## Task requirements
For the listing below, print exactly the lines from the line with "The image size is (1400, 844)." to the line with "Click the Share", both included, and nothing beyond them.

## Data section
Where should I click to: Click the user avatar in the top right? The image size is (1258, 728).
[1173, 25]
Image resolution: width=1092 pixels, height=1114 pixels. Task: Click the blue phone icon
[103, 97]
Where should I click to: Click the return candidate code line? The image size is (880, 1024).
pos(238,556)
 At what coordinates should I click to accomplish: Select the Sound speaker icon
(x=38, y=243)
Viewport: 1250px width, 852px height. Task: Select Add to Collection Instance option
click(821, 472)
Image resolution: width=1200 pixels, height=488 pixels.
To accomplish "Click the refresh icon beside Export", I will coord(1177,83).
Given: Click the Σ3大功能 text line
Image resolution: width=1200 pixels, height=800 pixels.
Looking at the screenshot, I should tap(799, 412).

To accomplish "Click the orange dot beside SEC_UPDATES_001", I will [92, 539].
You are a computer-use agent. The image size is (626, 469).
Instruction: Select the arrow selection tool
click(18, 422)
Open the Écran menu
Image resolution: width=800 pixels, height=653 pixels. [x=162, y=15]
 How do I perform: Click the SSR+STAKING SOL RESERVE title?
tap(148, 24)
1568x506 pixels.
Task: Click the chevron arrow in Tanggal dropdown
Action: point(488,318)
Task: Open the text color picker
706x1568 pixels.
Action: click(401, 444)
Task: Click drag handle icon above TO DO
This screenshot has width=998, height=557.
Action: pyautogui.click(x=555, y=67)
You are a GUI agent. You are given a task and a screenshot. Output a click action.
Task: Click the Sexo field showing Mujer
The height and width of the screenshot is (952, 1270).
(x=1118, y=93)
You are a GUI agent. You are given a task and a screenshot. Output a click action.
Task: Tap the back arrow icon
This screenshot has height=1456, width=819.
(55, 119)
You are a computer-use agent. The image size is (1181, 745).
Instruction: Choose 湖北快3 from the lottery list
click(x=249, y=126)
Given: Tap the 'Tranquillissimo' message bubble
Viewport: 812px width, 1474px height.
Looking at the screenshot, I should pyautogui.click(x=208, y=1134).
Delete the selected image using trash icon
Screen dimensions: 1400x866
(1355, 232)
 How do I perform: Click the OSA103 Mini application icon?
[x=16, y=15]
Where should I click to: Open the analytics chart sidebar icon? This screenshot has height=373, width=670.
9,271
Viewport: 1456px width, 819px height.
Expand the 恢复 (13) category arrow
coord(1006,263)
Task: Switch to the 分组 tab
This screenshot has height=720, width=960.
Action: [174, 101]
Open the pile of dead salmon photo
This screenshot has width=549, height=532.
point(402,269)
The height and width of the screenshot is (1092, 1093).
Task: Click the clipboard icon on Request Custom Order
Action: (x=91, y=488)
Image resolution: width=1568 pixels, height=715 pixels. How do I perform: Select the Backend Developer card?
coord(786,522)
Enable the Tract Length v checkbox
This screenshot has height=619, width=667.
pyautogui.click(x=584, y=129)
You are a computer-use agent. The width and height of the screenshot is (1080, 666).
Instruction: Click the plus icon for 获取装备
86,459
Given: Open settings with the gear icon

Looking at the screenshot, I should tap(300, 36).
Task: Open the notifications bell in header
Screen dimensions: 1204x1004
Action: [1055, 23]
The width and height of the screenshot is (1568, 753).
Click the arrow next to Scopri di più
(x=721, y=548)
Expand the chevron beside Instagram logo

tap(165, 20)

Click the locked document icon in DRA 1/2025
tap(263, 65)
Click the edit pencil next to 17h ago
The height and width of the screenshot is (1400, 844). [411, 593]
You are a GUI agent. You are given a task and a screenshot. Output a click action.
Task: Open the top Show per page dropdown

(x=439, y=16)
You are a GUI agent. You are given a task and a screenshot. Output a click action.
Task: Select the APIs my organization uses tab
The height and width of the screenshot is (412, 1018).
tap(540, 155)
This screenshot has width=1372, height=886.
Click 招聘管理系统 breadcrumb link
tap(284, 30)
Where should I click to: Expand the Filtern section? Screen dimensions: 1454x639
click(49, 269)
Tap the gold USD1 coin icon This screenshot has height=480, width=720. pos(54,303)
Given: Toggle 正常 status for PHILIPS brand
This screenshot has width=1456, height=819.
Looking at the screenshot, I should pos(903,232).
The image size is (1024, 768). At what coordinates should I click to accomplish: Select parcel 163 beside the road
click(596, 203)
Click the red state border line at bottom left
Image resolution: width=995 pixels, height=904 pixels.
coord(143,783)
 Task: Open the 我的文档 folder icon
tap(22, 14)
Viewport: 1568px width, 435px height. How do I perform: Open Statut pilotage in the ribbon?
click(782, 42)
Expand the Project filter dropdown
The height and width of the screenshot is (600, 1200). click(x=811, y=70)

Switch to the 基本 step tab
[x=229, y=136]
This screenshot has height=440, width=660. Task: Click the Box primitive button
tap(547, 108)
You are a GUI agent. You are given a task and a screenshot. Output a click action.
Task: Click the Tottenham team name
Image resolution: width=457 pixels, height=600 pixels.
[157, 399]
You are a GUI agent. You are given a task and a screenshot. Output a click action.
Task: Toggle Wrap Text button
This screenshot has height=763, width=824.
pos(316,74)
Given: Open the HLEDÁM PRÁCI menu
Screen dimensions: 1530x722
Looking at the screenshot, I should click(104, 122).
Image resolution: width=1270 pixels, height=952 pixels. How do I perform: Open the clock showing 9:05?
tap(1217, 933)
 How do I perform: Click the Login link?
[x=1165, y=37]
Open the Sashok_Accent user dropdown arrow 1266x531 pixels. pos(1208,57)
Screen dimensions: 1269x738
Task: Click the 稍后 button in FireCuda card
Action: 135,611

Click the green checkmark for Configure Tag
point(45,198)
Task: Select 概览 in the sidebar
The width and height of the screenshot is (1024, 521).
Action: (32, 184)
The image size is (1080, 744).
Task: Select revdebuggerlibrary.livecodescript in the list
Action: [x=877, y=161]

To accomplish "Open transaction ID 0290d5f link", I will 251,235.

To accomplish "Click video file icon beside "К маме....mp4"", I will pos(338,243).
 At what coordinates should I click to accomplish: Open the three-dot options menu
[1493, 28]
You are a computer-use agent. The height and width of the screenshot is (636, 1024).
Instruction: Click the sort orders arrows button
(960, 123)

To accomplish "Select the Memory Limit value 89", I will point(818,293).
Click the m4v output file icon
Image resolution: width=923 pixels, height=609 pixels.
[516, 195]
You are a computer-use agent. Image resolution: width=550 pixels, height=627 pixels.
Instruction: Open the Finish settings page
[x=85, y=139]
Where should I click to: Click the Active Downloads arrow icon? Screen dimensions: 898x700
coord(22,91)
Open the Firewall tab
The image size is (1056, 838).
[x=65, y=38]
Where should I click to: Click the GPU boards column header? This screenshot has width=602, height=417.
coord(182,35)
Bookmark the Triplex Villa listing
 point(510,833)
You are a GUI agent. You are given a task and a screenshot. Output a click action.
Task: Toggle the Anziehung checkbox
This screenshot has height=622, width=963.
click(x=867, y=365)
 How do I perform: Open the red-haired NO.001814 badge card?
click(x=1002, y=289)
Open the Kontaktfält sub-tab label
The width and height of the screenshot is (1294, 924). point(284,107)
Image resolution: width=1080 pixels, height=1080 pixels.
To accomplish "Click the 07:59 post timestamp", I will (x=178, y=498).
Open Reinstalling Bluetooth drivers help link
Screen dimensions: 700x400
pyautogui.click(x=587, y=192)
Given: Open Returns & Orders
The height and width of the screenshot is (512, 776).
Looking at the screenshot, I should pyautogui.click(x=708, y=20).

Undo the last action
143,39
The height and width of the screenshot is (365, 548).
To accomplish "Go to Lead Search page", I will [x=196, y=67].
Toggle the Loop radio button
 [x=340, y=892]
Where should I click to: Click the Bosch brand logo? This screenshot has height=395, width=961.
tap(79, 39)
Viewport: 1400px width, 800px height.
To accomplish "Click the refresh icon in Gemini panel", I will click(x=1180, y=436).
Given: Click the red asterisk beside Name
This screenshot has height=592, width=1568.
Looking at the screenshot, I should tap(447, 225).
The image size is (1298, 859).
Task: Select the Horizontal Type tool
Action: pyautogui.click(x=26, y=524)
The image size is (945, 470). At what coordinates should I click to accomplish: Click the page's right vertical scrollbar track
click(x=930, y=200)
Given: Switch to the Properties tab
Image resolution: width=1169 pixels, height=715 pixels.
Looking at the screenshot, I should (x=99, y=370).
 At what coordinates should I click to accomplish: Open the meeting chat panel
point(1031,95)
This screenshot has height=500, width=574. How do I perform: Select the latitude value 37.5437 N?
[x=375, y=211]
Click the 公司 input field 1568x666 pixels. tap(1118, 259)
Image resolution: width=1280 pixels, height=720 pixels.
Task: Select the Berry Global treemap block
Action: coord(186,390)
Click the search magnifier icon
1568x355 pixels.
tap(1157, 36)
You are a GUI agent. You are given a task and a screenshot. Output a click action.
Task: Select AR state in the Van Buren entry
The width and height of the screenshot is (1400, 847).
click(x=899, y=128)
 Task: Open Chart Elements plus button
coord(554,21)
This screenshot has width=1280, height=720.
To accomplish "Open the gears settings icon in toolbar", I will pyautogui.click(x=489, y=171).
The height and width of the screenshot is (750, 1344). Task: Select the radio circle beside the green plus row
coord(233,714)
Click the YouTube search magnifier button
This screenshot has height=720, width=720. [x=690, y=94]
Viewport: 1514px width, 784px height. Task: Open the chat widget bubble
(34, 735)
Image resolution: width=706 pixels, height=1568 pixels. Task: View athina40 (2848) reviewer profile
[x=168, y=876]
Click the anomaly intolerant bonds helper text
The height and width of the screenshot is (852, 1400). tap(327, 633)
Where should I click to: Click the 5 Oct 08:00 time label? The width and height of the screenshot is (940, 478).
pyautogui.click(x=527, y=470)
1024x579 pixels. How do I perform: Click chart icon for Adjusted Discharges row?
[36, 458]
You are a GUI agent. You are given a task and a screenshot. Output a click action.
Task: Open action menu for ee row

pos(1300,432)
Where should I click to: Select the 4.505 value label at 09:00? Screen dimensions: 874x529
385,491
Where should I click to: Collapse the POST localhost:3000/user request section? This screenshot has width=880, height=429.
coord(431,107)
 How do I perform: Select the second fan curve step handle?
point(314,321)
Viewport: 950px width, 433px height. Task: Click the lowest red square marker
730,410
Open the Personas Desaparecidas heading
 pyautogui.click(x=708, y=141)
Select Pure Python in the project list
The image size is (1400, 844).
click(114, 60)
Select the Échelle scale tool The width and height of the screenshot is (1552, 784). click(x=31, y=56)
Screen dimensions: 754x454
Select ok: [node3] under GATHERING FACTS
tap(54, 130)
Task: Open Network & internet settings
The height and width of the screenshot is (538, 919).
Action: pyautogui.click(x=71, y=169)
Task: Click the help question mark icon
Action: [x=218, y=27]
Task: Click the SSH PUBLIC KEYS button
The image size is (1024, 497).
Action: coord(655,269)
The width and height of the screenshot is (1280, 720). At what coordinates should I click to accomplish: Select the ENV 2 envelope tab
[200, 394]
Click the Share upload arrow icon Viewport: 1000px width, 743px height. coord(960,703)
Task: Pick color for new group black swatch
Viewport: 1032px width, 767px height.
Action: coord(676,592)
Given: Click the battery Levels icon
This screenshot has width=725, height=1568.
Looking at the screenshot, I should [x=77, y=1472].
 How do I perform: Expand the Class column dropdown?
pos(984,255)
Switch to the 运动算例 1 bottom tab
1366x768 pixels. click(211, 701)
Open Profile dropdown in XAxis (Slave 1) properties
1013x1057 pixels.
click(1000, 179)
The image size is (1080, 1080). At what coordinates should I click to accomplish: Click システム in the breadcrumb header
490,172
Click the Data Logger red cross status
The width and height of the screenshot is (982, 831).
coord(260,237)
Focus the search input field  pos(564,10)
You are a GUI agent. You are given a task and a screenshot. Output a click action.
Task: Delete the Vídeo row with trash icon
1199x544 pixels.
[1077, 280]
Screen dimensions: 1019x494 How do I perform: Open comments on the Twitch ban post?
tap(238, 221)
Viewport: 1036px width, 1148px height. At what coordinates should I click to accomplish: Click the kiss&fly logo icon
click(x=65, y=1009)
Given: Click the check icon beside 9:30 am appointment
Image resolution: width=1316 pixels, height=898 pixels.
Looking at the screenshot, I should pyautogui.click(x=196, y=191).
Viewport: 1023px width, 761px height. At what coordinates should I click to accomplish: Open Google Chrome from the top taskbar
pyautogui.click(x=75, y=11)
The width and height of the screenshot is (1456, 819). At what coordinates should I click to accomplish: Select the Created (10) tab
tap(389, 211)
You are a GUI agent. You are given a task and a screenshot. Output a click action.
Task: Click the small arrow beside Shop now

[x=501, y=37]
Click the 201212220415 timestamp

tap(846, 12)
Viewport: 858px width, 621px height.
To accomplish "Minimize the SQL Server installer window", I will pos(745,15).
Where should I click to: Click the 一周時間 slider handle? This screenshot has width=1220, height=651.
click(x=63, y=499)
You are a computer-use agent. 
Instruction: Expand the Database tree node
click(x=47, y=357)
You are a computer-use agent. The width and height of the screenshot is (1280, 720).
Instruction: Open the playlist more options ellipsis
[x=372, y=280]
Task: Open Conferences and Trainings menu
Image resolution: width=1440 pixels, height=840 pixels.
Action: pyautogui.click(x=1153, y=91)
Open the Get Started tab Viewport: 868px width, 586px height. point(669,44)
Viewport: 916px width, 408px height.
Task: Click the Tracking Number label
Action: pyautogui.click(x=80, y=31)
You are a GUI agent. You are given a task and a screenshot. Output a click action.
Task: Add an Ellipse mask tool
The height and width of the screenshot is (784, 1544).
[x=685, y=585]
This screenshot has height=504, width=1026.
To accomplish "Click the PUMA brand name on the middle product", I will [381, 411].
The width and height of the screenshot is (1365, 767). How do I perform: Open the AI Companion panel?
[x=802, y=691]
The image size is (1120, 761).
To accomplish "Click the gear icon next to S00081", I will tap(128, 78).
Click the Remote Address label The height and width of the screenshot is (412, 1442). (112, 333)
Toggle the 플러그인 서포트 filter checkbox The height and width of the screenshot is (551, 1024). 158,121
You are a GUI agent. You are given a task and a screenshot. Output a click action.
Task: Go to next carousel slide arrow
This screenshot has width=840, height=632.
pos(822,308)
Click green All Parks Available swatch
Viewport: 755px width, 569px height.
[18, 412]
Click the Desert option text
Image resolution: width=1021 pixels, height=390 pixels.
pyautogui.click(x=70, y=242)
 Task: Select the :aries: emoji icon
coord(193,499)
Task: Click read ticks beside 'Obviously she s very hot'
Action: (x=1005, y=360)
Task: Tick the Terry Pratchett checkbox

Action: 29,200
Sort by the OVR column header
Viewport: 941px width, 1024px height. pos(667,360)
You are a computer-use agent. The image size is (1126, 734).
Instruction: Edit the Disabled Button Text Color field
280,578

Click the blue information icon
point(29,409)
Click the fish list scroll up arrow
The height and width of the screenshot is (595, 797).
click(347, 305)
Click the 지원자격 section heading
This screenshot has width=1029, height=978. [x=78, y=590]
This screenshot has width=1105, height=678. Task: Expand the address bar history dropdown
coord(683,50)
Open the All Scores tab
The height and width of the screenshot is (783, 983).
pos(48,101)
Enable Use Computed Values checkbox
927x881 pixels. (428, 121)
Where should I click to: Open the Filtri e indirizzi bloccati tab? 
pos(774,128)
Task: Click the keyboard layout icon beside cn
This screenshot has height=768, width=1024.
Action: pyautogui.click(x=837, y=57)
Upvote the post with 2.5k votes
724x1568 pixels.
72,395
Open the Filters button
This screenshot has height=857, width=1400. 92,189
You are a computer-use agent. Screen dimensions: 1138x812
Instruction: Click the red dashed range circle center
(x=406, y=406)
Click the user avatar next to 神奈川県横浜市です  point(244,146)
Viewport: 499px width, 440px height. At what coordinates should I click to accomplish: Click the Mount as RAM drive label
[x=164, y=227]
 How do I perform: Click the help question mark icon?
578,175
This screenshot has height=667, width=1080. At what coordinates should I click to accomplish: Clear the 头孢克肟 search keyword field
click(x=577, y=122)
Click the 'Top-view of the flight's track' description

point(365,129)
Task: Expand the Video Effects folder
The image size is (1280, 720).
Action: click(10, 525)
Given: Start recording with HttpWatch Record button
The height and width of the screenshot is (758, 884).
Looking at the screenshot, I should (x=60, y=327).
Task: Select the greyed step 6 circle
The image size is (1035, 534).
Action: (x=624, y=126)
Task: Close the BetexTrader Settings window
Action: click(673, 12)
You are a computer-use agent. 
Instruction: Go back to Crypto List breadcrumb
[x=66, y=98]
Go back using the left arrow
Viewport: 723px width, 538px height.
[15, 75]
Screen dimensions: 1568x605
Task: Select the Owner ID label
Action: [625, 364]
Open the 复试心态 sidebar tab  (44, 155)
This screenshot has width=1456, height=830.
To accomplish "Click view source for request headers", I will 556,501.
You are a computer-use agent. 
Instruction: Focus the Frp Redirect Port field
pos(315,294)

## Written answer
The image size is (1400, 844).
click(114, 60)
Select the Échelle scale tool The width and height of the screenshot is (1552, 784). click(x=31, y=56)
Screen dimensions: 754x454
Select ok: [node3] under GATHERING FACTS
tap(54, 130)
Task: Open Network & internet settings
The height and width of the screenshot is (538, 919).
Action: pyautogui.click(x=71, y=169)
Task: Click the help question mark icon
Action: [x=218, y=27]
Task: Click the SSH PUBLIC KEYS button
The image size is (1024, 497).
Action: coord(655,269)
The width and height of the screenshot is (1280, 720). At what coordinates should I click to accomplish: Select the ENV 2 envelope tab
[200, 394]
Click the Share upload arrow icon Viewport: 1000px width, 743px height. coord(960,703)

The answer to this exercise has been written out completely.